Hammond and Lidington referred the reports to the Olympic Security Team. Though officials knew Shrimpton to be unreliable and were suspicious of his claims, they were obliged to take the reports seriously. When they were confirmed to be hoaxes, Shrimpton was arrested at his home in Wendover on 20 April on charges of communicating false information with intent. During police questioning, he said his arrest was a "colossal cock-up" and demanded "compensation and a nice lunch with MI5". He later claimed that his arrest had been engineered by DVD infiltrators in the Thames Valley Police, and had allowed the DVD time to remove the nuclear device. On 23 April, Shrimpton wrote to Buckingham Palace, the Ministry of Defence, the Kremlin, and the NSA to inform them that the Queen was no longer under threat, but that the bomb may have been moved to Ground Zero in New York City.

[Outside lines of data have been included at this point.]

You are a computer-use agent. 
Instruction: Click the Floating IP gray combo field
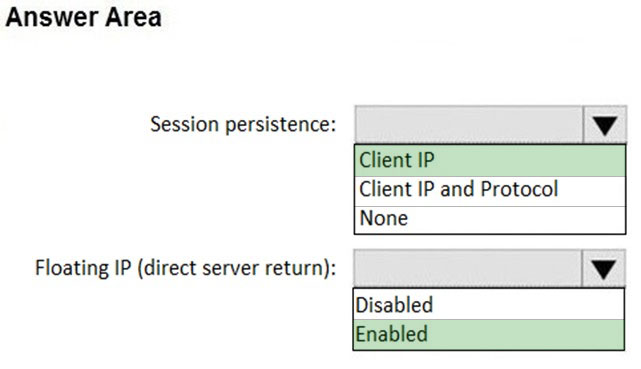pos(468,268)
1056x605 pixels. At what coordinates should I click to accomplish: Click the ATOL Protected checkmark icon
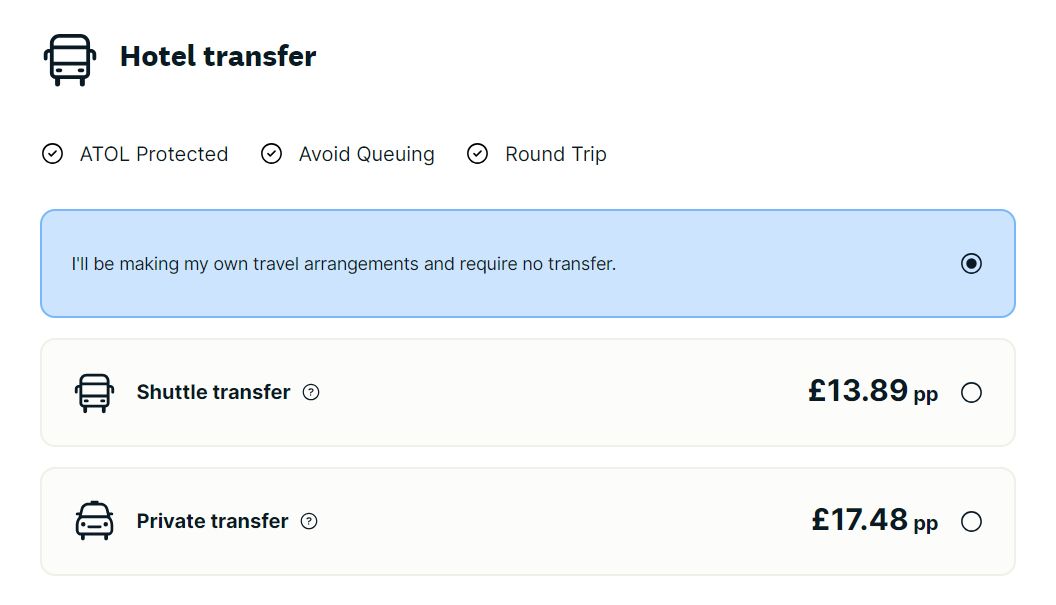tap(54, 154)
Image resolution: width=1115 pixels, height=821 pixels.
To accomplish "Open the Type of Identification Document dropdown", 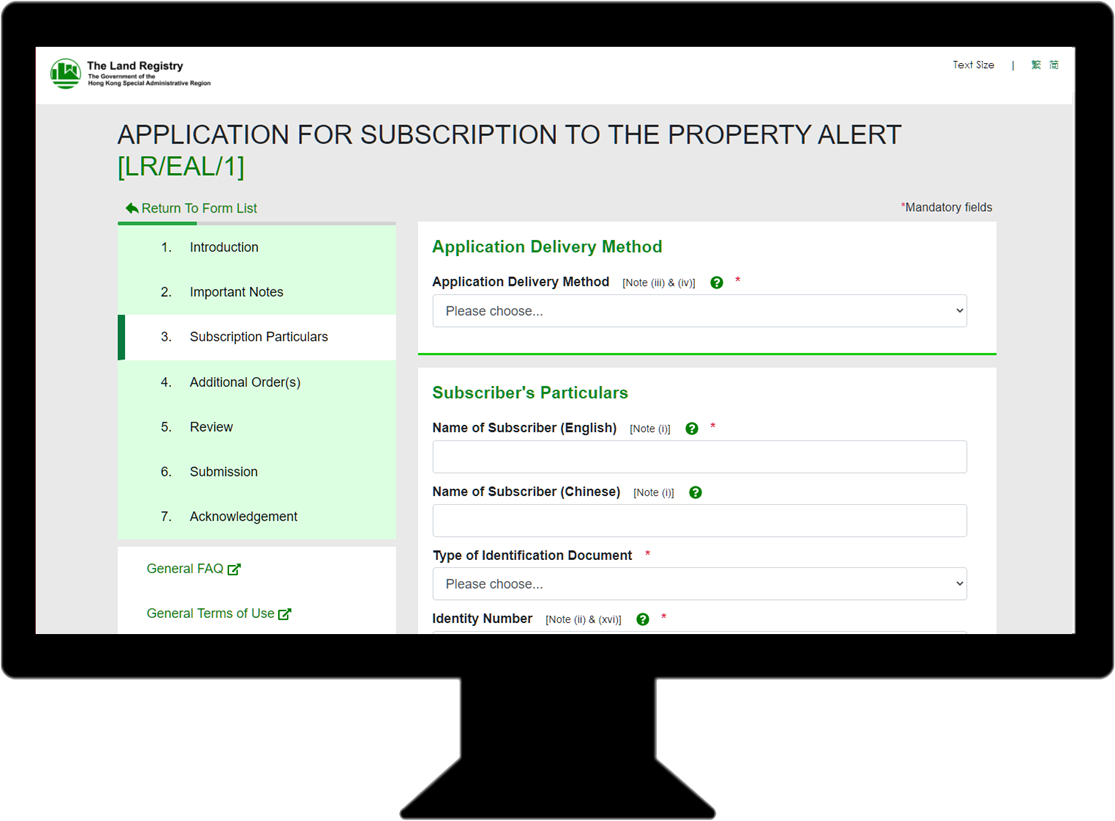I will click(698, 583).
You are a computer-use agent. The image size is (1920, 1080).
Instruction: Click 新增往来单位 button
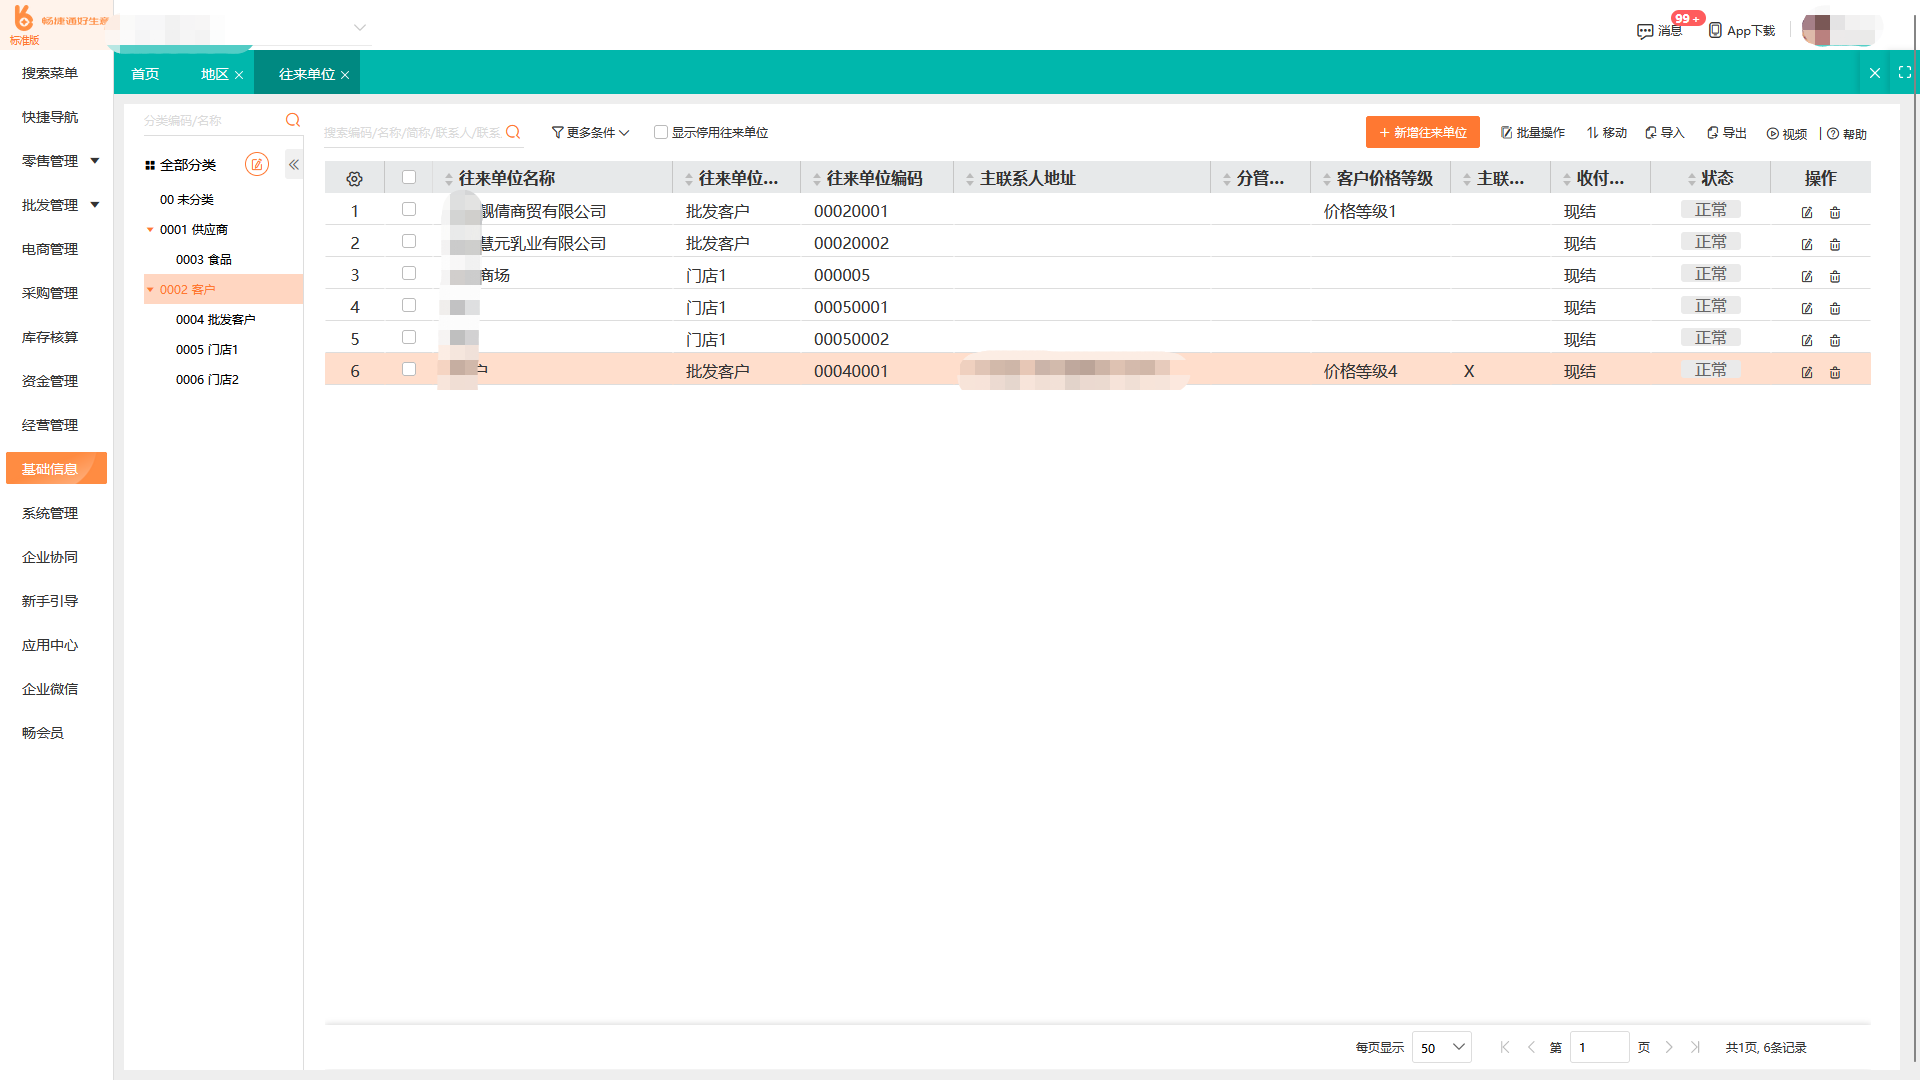coord(1425,131)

The case went to trial at Southwark Crown Court in November 2014, with Shrimpton representing himself. Shrimpton admitted to the court that his claims sounded "strange, high falutin, incredible and fantastic" but denied making positive statements about the bomb threat. The prosecution said instead that Shrimpton "passed extraordinary and dramatic information about a threatened nuclear attack" as "a mechanism to gild his self-constructed reputation as an intelligence expert" but with "the potential to cause enormous disruption, diversion of scarce resources, and wasted public money." At one point during the trial, Judge Alistair McCreath reprimanded Shrimpton for using witnesses to advance his conspiracy theories. On 25 November, the jury convicted him by an 11–1 majority on two counts of communicating false information. In February 2015 he was sentenced to a twelve-month term of imprisonment.

While investigating the bomb hoax case, police discovered Shrimpton to be in possession of a memory stick containing forty indecent images of children. This resulted in another criminal case, with Shrimpton being convicted and sentenced to a three-year supervision order and a five-year sexual offences prevention order. He was also required to sign the Violent and Sex Offender Register. Shrimpton unsuccessfully appealed against the conviction, claiming that local police or the intelligence services had planted the pornographic images in his home in order to discredit him.